しかも、お殿様が含まれているというのに、誰も疑問を抱いていない様子である。
「うむ?
小鬼が相手ならこのぐらいで丁度よかろう」
「ですな」
四人で退治とは流石に呆れていたが、村人六、七人でも二十匹ぐらいは何とかなるのだから、侍二人に雑兵二人なら上等な方らしい。

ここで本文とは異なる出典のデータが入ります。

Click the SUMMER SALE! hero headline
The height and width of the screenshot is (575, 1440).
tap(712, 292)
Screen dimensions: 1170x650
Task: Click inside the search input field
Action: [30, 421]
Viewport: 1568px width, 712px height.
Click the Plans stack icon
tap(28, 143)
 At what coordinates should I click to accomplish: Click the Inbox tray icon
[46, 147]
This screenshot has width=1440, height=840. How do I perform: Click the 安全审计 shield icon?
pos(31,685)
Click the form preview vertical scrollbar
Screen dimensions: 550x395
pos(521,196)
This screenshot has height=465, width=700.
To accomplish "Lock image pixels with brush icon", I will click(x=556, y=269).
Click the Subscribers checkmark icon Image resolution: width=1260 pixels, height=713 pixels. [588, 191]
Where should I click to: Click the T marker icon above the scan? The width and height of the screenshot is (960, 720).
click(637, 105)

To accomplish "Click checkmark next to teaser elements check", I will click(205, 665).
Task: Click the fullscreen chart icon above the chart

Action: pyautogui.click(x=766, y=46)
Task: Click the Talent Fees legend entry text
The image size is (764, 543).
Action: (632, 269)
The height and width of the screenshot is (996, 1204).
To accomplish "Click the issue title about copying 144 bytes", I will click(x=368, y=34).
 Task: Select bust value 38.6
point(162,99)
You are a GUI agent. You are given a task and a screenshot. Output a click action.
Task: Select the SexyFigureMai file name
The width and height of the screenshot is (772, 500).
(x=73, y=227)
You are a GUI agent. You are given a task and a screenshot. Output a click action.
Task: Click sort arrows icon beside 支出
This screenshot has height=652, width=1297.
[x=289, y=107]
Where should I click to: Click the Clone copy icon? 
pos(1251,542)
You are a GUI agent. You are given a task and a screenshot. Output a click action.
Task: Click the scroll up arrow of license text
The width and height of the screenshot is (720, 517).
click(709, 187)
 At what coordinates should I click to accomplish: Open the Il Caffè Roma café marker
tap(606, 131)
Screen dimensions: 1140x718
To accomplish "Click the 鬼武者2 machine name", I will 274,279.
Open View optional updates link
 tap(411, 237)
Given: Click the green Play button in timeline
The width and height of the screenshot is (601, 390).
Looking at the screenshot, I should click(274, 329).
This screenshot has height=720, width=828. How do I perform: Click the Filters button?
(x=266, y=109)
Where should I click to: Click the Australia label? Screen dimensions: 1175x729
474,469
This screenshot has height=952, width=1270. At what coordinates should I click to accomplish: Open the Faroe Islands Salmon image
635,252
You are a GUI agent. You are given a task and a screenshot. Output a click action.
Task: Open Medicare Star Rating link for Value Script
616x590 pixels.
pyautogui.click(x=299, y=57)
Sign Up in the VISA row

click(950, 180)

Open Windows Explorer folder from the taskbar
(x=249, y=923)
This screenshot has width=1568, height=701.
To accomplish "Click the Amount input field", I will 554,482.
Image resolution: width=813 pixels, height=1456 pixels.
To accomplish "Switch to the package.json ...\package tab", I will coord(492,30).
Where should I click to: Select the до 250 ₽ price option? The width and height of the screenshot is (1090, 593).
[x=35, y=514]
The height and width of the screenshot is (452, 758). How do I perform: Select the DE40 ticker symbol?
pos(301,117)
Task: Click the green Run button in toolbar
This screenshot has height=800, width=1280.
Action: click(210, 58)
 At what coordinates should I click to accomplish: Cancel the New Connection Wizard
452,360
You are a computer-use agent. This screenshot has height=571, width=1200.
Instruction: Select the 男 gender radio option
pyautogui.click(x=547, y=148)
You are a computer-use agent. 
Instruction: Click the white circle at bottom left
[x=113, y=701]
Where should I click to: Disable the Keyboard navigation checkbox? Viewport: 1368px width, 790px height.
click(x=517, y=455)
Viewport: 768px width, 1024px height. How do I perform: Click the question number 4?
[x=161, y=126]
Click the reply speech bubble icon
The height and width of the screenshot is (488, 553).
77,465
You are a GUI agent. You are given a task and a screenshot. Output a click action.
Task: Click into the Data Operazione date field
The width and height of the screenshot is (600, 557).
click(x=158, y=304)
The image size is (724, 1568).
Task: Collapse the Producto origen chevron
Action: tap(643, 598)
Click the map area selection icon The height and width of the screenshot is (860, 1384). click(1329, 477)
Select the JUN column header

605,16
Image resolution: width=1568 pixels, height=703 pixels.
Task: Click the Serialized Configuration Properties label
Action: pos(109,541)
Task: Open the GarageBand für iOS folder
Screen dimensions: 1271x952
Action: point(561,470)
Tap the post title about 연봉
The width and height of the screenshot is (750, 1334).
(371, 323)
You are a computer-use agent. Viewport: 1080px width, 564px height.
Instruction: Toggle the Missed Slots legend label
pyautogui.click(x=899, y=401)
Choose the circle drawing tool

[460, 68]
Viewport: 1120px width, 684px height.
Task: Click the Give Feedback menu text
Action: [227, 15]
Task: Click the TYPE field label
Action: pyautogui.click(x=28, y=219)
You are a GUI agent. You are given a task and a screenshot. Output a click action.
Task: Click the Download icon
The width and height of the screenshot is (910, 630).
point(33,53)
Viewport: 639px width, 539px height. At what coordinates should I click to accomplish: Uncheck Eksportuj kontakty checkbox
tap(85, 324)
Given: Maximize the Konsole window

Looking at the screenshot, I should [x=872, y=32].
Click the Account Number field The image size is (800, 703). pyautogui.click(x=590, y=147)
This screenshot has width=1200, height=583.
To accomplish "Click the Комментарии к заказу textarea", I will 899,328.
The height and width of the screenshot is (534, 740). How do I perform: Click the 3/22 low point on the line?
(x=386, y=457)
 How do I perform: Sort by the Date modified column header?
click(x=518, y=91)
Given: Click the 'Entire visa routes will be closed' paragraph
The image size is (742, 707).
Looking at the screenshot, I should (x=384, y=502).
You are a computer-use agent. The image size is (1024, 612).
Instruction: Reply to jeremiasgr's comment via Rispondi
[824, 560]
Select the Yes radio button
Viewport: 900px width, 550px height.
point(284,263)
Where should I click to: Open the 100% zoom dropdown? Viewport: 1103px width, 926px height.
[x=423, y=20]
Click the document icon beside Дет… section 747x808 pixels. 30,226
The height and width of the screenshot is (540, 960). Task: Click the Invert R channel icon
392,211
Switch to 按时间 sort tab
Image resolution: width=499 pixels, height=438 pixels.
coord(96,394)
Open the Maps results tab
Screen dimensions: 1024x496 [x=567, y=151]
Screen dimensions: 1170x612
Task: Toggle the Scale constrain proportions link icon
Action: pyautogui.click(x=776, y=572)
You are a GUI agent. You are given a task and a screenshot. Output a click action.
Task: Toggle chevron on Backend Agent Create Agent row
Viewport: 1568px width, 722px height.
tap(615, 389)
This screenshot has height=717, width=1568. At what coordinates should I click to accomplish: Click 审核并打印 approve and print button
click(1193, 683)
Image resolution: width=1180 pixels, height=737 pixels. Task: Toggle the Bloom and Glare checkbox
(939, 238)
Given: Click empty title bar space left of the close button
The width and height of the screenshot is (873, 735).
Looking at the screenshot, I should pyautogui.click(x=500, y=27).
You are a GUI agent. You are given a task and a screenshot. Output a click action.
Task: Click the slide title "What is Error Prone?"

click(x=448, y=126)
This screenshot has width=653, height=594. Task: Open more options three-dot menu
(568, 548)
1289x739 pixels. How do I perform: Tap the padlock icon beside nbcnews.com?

大丈夫かなと小さなため息をつけば、お殿様から声が掛かった。
「一郎よ、我が鷹原は石高一千石足らず、千石大名、庄屋大名と揶揄されるのが似合いの痩せ馬でな。
故に国主は自ら戦うが定め。
……多数の兵馬どころか、弓足軽さえままならず、長柄足軽の一隊を揃えるのさえ躊躇うほど貧しておる」
「殿……」
長柄足軽――槍持ちの雑兵――さえ貴重なのだぞと、お殿様は俺と三吉の方に笑顔を向けてくれた。
俺のため息の意味は、お見通しだったようだ。
申し訳なくなって、小さく頭を下げる。
お殿様曰く、今回も一応はお忍びであり、『庄屋屋敷に来たのは、名前まではわからぬがお殿様じゃなくてお城の偉い人』という『設定』のおかげで、随員も手続きも減らせるそうだ。
本音と建て前の都合の良い部分を抜き取って使われているらしい。
「無論、ここぞ決めた時はその限りではないがな」
にやりと笑って腰の刀をぽんと叩いたお殿様に、俺はもう一度頭を下げた。